Christine Benz: Hi, I'm Christine Benz for Morningstar.com. With the cost of tuition high and moving higher, paying for college is a heavy lift for many families. I recently sat down with Vanguard's senior investment analyst, Maria Bruno, to discuss some strategies.
Maria, thank you so much for being here.
Maria Bruno: Thank you, Christine.
Benz: You recently co-authored a paper where you looked at college funding. I know that this is a big issue for a lot of our Morningstar.com readers and viewers where this is a big challenge for them in addition to retirement planning. But let's talk about why the challenges are different for college savers, why the spending horizon for college is different from spending during retirement.
Bruno: I think that's a good starting point. When you think about retirement, which is the number-one goal for most individuals, it's a very long time horizon, so long savings horizon and then a long spending horizon for most.
Benz: Might be 30 years for a lot of people.
Bruno: It can be, yes. So, you have a lot of time to be flexible with your financial planning and make adjustments along the way. With college, it's different.

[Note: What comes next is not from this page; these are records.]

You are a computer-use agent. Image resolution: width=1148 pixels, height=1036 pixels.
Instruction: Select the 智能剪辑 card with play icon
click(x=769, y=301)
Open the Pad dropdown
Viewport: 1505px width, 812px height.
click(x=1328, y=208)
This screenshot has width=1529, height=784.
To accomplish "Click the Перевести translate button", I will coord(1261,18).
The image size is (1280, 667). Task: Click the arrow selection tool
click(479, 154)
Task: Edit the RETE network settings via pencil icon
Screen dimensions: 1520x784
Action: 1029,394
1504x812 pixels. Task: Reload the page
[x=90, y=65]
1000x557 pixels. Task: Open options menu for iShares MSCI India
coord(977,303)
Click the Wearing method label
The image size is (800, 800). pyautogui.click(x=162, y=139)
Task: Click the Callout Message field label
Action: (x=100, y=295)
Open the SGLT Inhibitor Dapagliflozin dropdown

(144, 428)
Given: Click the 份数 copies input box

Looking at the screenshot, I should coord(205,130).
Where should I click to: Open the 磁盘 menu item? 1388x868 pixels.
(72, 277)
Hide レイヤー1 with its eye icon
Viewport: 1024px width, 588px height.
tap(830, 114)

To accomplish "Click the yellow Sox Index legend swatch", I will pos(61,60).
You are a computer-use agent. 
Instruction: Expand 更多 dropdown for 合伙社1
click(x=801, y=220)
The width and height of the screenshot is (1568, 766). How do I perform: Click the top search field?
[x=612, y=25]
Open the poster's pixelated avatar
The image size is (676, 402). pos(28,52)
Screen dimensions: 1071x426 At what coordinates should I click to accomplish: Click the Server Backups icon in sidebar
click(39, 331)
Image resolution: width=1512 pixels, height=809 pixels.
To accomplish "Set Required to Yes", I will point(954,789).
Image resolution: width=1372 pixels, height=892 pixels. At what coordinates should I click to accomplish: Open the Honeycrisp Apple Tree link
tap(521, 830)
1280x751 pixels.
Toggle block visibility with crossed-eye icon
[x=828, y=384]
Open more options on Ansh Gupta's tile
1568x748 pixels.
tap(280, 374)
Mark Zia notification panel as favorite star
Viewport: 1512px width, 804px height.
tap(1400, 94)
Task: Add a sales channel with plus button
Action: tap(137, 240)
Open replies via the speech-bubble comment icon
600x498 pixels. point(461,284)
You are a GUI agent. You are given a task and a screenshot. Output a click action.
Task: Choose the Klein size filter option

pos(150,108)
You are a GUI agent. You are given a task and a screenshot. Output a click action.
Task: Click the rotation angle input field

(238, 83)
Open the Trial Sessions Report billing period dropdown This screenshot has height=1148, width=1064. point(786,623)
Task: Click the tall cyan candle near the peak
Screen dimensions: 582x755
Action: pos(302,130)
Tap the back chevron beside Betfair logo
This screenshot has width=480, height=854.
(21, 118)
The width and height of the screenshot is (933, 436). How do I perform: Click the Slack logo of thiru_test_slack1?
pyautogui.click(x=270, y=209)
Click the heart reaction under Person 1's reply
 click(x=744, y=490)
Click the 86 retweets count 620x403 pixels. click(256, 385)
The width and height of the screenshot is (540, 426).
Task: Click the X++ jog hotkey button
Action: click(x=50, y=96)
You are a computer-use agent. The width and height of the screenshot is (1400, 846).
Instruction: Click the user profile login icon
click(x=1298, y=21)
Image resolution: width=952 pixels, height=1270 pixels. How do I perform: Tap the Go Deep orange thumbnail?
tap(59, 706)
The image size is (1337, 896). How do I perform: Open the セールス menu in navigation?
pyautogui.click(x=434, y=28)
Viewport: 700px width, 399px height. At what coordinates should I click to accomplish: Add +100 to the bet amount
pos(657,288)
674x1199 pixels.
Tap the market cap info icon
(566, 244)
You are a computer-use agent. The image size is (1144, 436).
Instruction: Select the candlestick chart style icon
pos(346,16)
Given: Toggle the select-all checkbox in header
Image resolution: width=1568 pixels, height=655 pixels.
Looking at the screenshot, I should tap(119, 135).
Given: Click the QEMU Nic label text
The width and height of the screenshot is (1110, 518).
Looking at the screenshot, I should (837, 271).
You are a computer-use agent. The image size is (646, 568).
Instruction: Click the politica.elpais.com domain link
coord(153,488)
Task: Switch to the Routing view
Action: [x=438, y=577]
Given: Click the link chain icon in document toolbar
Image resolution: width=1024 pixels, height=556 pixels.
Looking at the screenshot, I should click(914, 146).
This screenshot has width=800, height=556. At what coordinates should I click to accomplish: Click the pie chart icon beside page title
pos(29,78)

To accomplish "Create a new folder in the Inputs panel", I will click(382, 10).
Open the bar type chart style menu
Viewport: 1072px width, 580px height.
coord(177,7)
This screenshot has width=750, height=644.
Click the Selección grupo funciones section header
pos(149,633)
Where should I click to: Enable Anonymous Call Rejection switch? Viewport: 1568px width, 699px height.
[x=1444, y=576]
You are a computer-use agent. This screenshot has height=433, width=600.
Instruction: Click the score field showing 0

The saving period and the spending is much more finite. What's also different is that when you get to the college point, to the point where you actually need to start thinking through in terms of how to pay the college bills, really it's only at that point that the cost really crystallizes.
Benz: And those costs higher and higher.
Bruno: They are going higher and that is a legitimate continued concern, but it's not until your child really determines what school they want to go to and what sources of assets or income you might have that it really comes together in terms of putting the pieces of the puzzle together. And then it's also for many a very emotional time because this is the first time that your child is leaving the nest. So there's a lot of emotions that go along with this. And what we did in the paper was provided a framework to help start tackling those steps strategically so that you can plan accordingly and not during an emotional period.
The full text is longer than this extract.